For the entire history of mankind, most humans have lived in poverty with no freedom. In 200 years of capitalism, the average person has gone from a 35 year life expectancy to a 75 year life expectancy, enjoyed electricity, average of 2 cars and 2 television sets, elimination of most plegues, etc. I appluad capitalists for a longer and higher quality life.
Its a disgrace to teach our children that the heroes who have improved our lives are evil. Capitalism does not create problems, it fixes them. In capitalism, you make money by solving problems. That is why we have more trees in the U.S. now than before the industrial revolution.

Martin

The story was transparent and its political message was straigh from Obama's re-election campaign. Busness evil, rich evil, enviromental worship good. You know the paper industry plants more trees in a year than all the liberal put together. Why don't you tree huggers give up your houses and cars and COMPUTER and go live in caves.
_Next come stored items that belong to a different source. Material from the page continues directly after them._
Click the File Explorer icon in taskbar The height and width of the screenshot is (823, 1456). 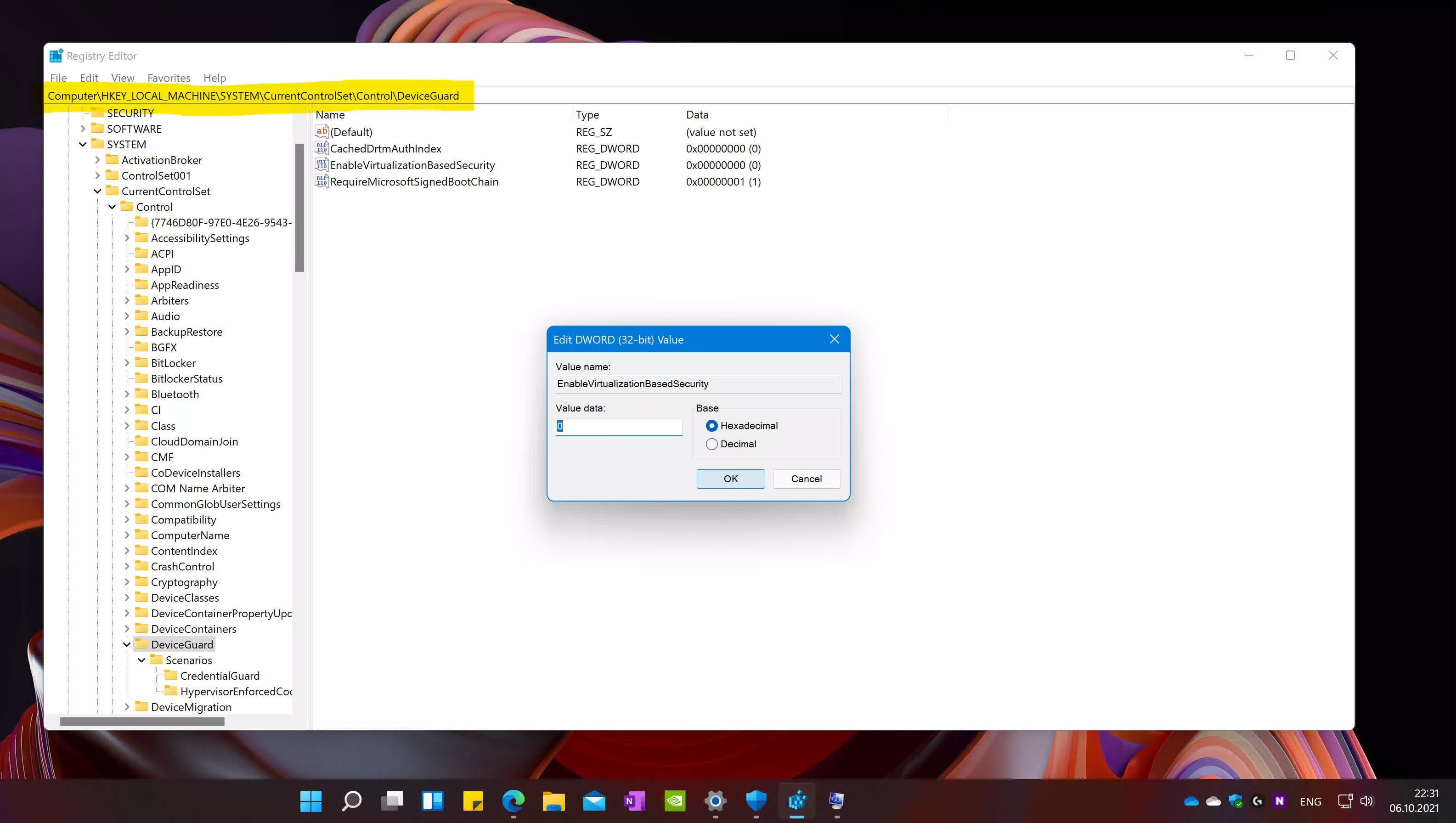coord(554,800)
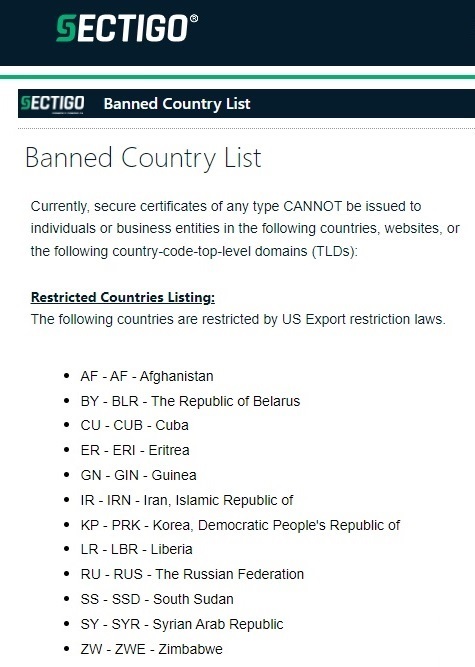
Task: Select the Afghanistan list entry
Action: (147, 376)
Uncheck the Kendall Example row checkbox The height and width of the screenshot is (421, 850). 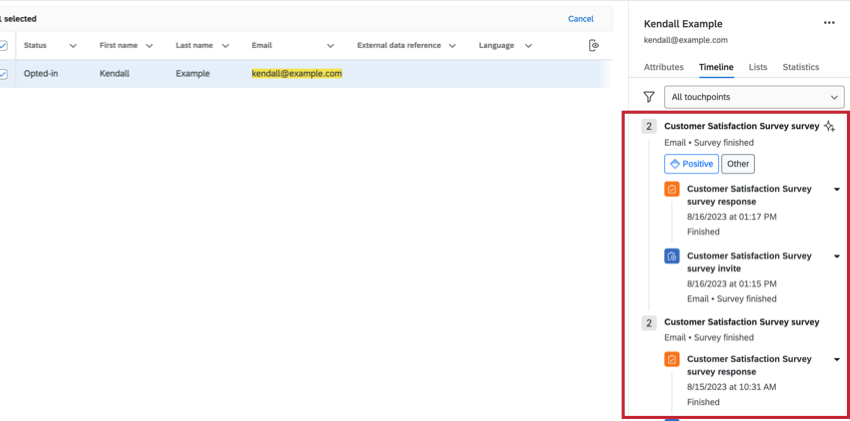pos(3,74)
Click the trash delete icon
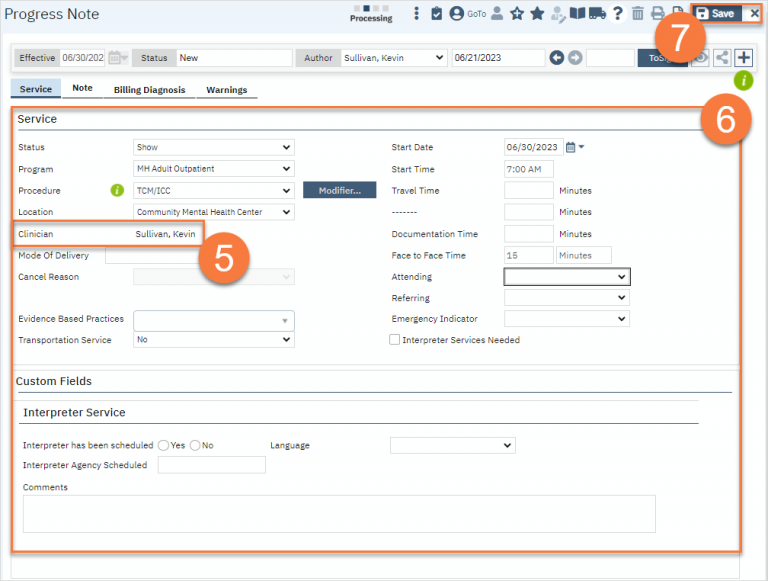The width and height of the screenshot is (768, 581). pyautogui.click(x=638, y=13)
The producers of this are hypocrits and that is the worst part, kill thousands of trees to make, distribute and present this movie and make millions at it at the same time hmmm, maybe it was actually produced by O'Hare industries.

Jacob Sackin

The saddest thing about all the bad reviews journalists are writing about The Lorax movie is that none of them seem to provide any alternate ideas for how the plot of the movie could have been better, or for how the new story and old story could have been weaved together in a better pattern, they just bash the fact that the movie has corporate movie elements, like 3D roller coaster river rides and that it markets 70 products.

The parable of people living in a plastic, treeless world because of the oncler's greed when he was a teenager out to prove himself, is a great one for kids in 2012. The whole movie is just a fun, creative buildup to how things got the way they were in the beginning of the Lorax book, and an introduction to what could have been the next two pages of the The Lorax book, had Dr. Suess chosen to end it by taking the book to its natural conclusion: The last truffula seed is planted by the boy, trees start to grow again, and finally The Lorax and his friends come back. The movie also does a good job showing that those people behind the green faceless gloves are just normal people like you and me, hungry to buy up the newest i-something that come onto the scene.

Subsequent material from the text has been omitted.